Address road carnage holistically

As Guyanese continue to express concern and shock at the numerous horrific accidents over the past two weeks, ironically, those occurred during Road Safety Month when caution and care on the roadways are expected to be exemplary. While there are various reasons for those accidents, a common theme appears to be the unnecessary taking of risk and speed— factors often lamented as causes.
Historically, the shock, concern and caution that follow a fatal accident seem to be fleeting and the major contributory factors are seemingly swiftly resumed despite public outcry. However, given what occurred over the past two weeks, and judging from sentiments expressed on social media, it seems that a large number of Guyanese are outraged and are calling for drivers to slow down.
While that is encouraging, only time will tell if public pressure will indeed make a positive impact. Social media holds tremendous influence and traffic violations by some irresponsible drivers have been captured and attracted the attention of the Police. A recent case showed a minibus driver dangling his feet outside the vehicle’s door while it was in motion.

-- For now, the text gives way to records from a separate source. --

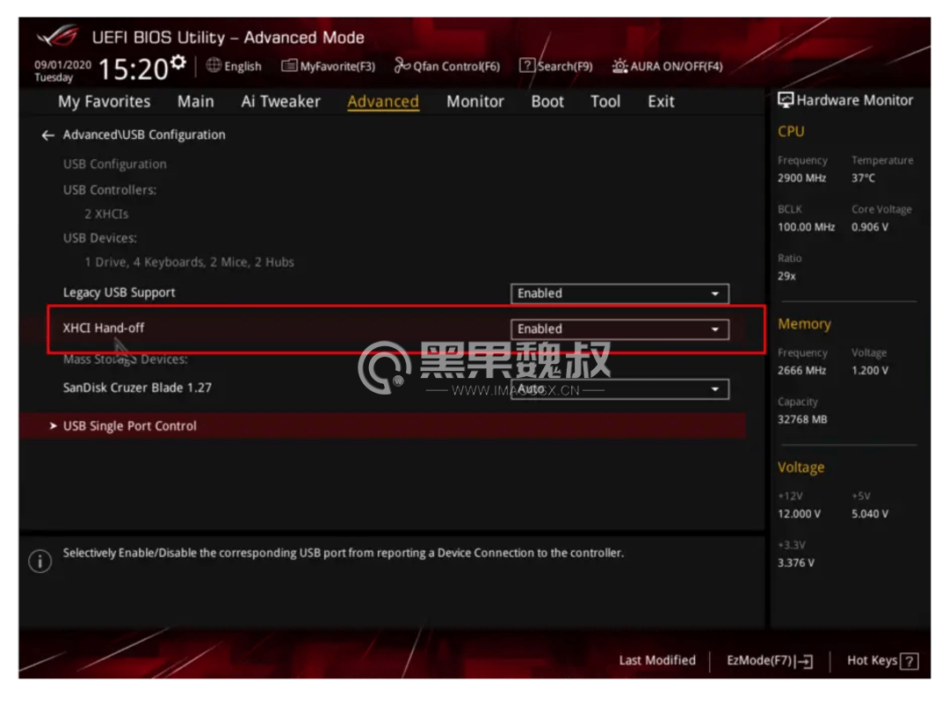The image size is (949, 718).
Task: Open settings gear next to clock
Action: click(177, 62)
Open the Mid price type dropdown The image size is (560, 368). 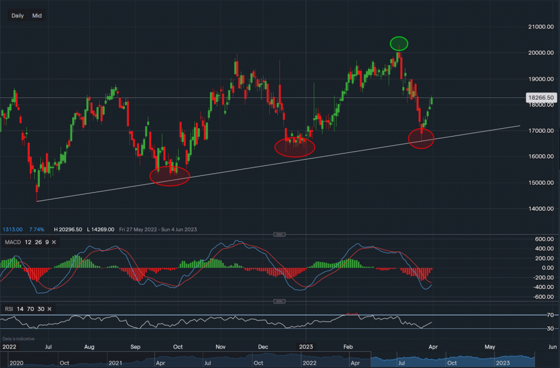point(37,16)
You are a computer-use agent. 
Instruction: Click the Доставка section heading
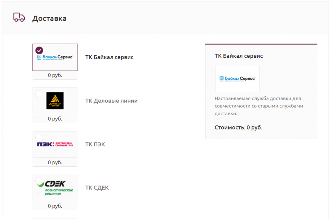point(49,19)
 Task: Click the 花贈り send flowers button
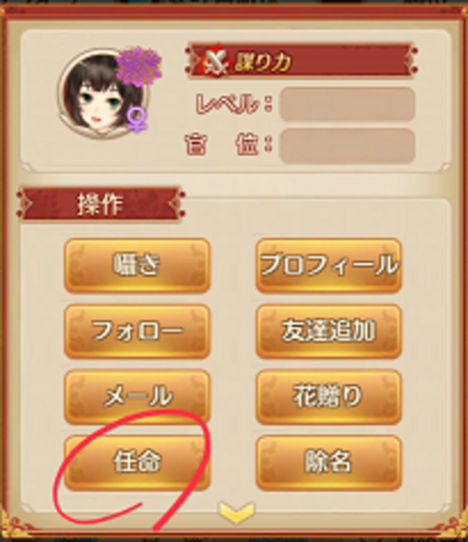click(329, 397)
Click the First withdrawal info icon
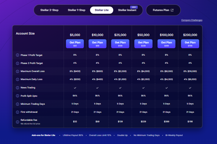The image size is (217, 144). coord(17,112)
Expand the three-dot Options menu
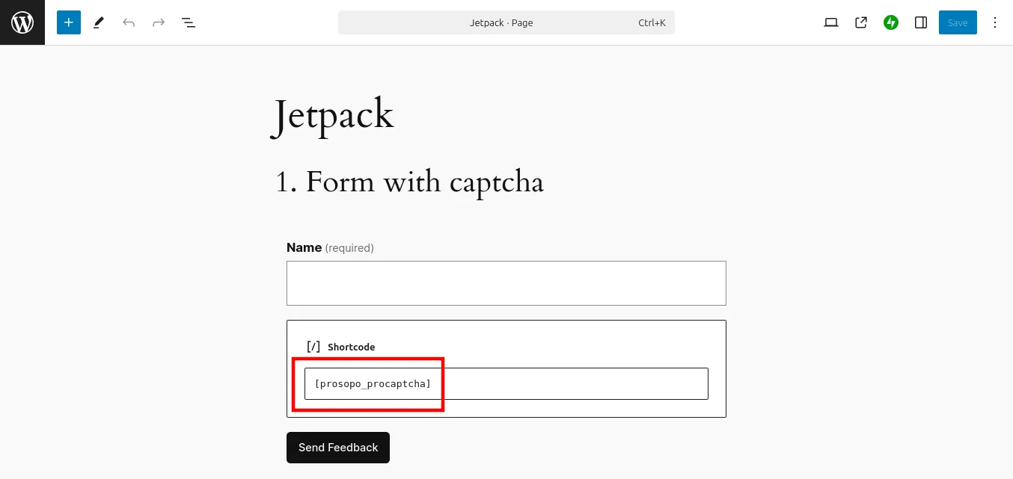This screenshot has width=1013, height=479. click(995, 22)
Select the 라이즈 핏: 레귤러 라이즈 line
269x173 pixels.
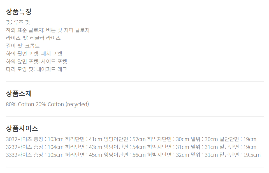(x=33, y=38)
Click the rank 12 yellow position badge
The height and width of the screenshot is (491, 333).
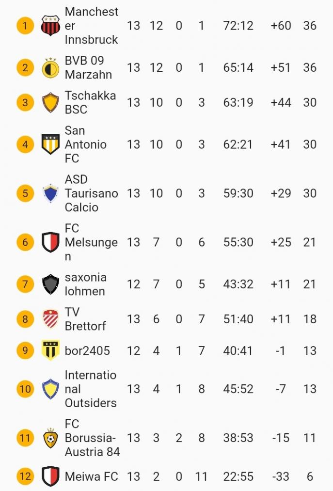click(x=25, y=476)
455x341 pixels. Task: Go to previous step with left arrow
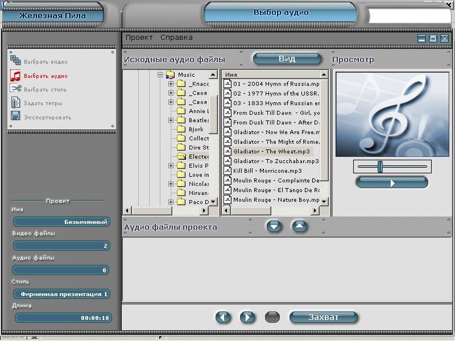[223, 317]
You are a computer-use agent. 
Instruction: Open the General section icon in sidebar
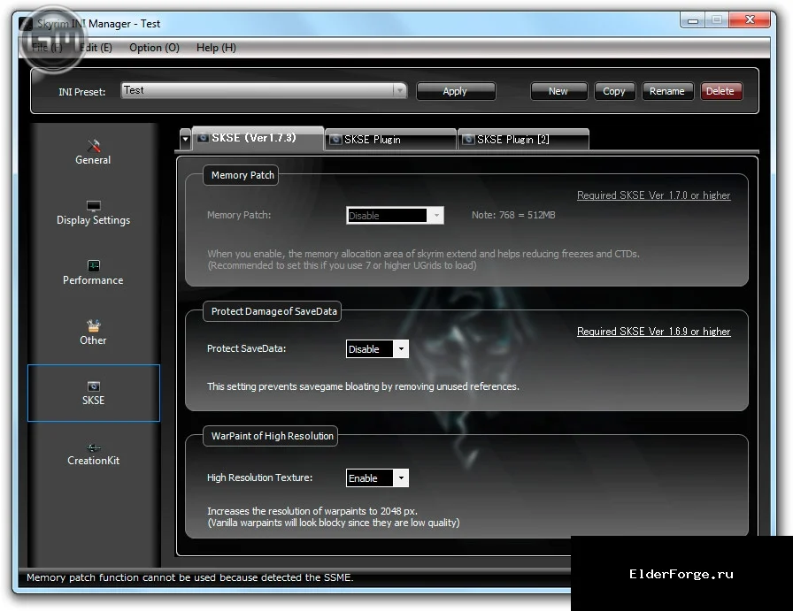[x=93, y=146]
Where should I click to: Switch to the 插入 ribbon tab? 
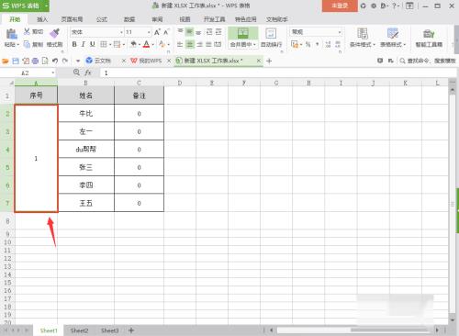coord(42,19)
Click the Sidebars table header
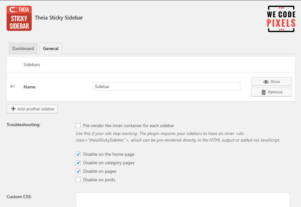Image resolution: width=301 pixels, height=207 pixels. coord(32,65)
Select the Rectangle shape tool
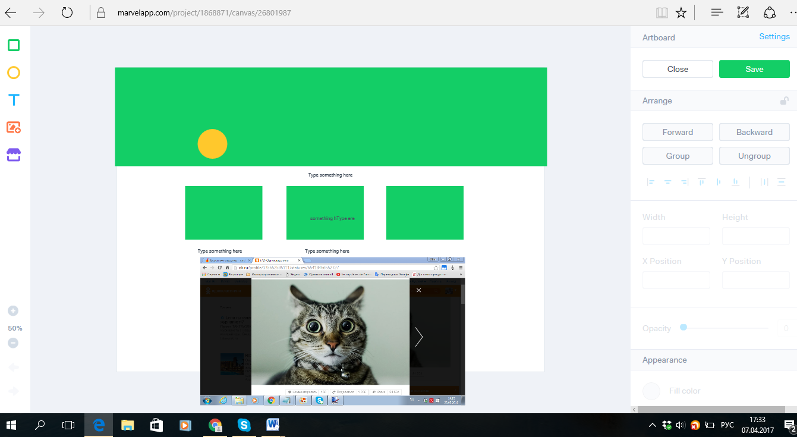This screenshot has width=797, height=437. (14, 46)
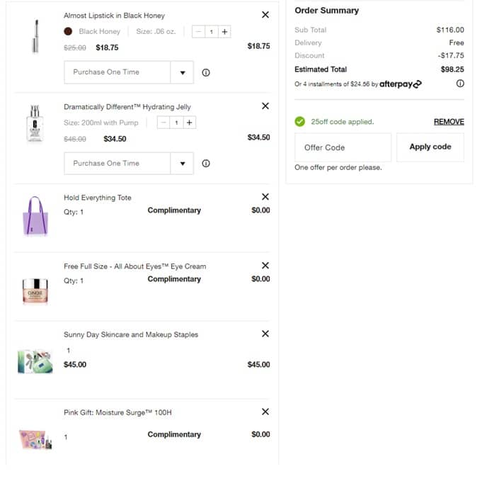The height and width of the screenshot is (496, 477).
Task: View Afterpay installment information icon
Action: tap(460, 84)
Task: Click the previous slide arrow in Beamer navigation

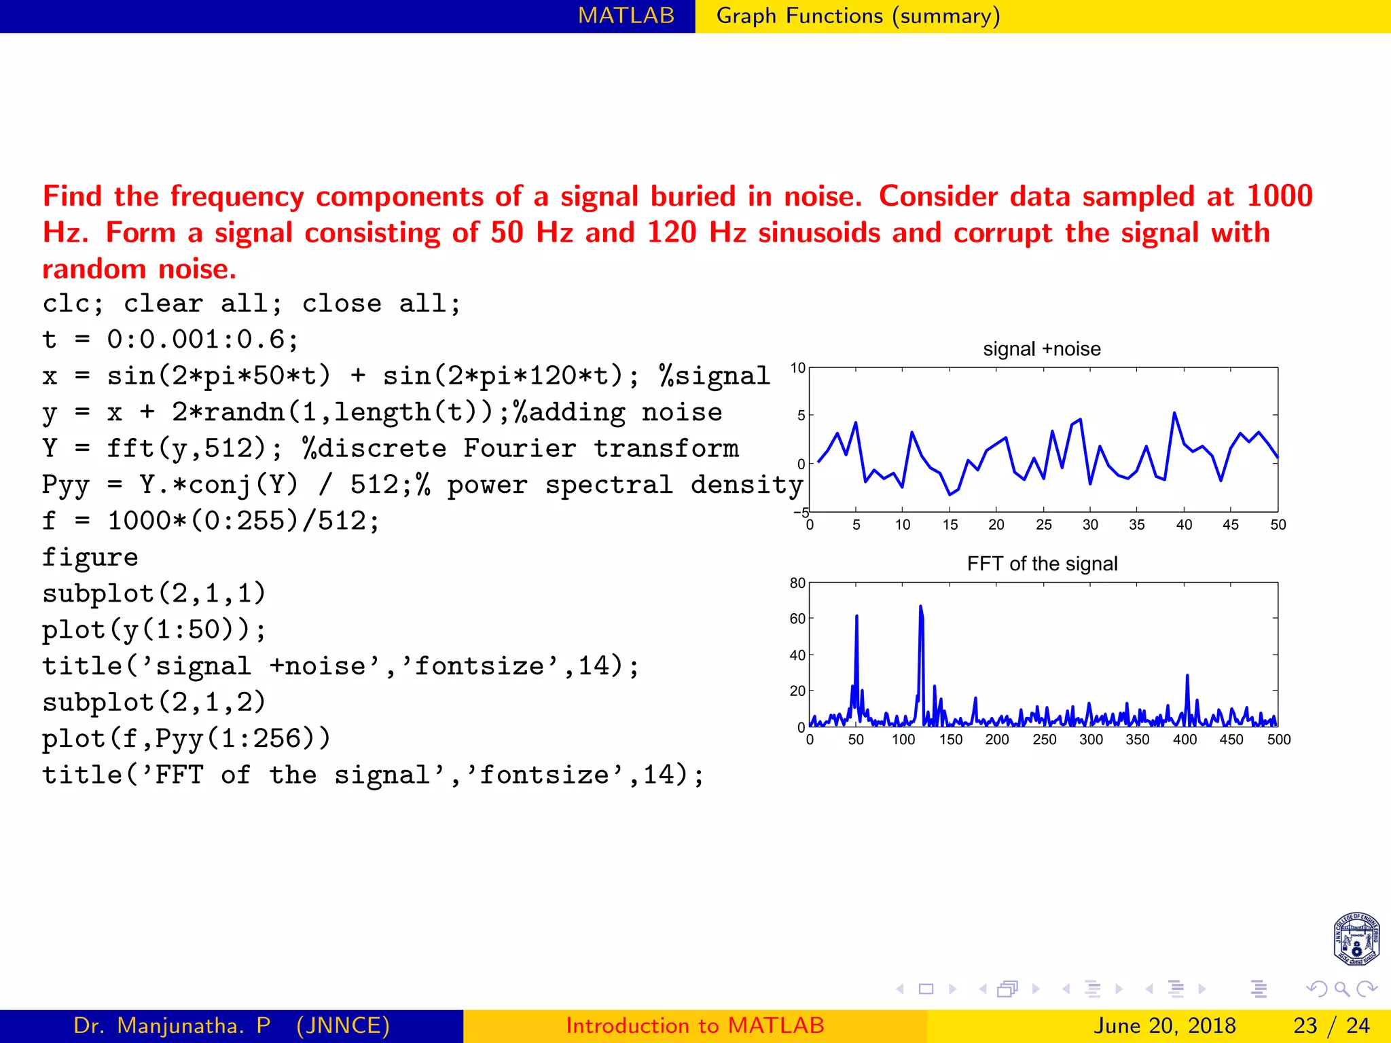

One would cringe at viewing that particular video for, clearly, the driven is not in full control of the vehicle and he placed all the occupants at needless risk. While it was horrifying, it appeared that the act was encouraged by some who were present. In the same video, the conductor was also seen engaging in another despicable act as he gyrated with the door opened as the vehicle motored along.
Based upon feedback, the Police are asking for assistance to have the driver and conductor brought in for questioning. While the person who made and posted the video must be commended, those who reportedly encouraged it must be condemned. That incident shows just a minuscule of the recklessness that occurs daily on the roadways, especially by minibuses but not confined.
There were instances when some of those drivers imbibe alcoholic beverages while in the process of transporting members of the public. The conductors randomly stick their hands out to demand that the bus be allowed to cut in front of vehicles without considering the risk involved.
The said drivers literally drive on the parapets at times to illegally undertake just to avoid staying in lanes and to reach their destinations within the shortest possible time. They also blatantly block turning lanes while ignoring the pleading horns.
The end result is that those who respect the traffic laws are made to spend much longer commuting and are left at the mercy of those inconsiderate drivers. This in no way suggests that all minibus drivers are reckless; however, many are noticeable offenders across the country. Sadly, their unacceptable behaviour has been allowed to continue, seemingly encouraged by both the travelling public and the Police to an extent.
While some passengers have objected to the overall despicable behaviour of minibus operators and were in the process abused, there is an urgent need for a collective and robust approach to denounce what has unfortunately become a culture of disrespect to both passengers and traffic laws.
There are times when the Police act and times when they seemingly turn a blind eye. Serious consideration must be given to the fact that some Police officers own minibuses. That may contribute to the blind eye reportedly being turned allowing the lawlessness on the roads to fester. Every day, roadways, including those in some villages that are not approved on the road service, are used by minibuses.
The Police cannot be oblivious of that for in some cases when they are managing the flow of traffic, they allow those buses to re-enter the main thoroughfare. That can only be seen as encouraging a transgression of the said road service. Also, on a daily basis, many minibuses are crammed with passengers having exceeded the legal limit.
There are times when the Police intervene and commendations must be given; however, there is a lack of much-needed consistency, not just for the minibus drivers in question, but all others.
The situation has worsened and will further decline if no meaningful and sustained intervention is made. If the working traffic lights were to be configured to best suit the rush hours, then more ranks could be freed up to deal with traffic violations.
In addition, there should be a consideration for more stringent mechanisms, including raising the required age to obtain a licence to drive a minibus or taxi and higher costs. Penalties for traffic violations must be more punitive, possibly even for minor offences.
In whatever review that may now take place, maybe a protocol on how minibuses owned by Police Officers be treated in the context herein and to simplify a complaint process for the public needs to established. A WhatsApp account to facilitate videos of traffic violations and the immediate use of footage from public CCTV cameras to fight this scourge would be a good start.
The bottom line is this issue must be addressed immediately and holistically since a lack of sustained action will continue to be interpreted as encouragement for the lawlessness.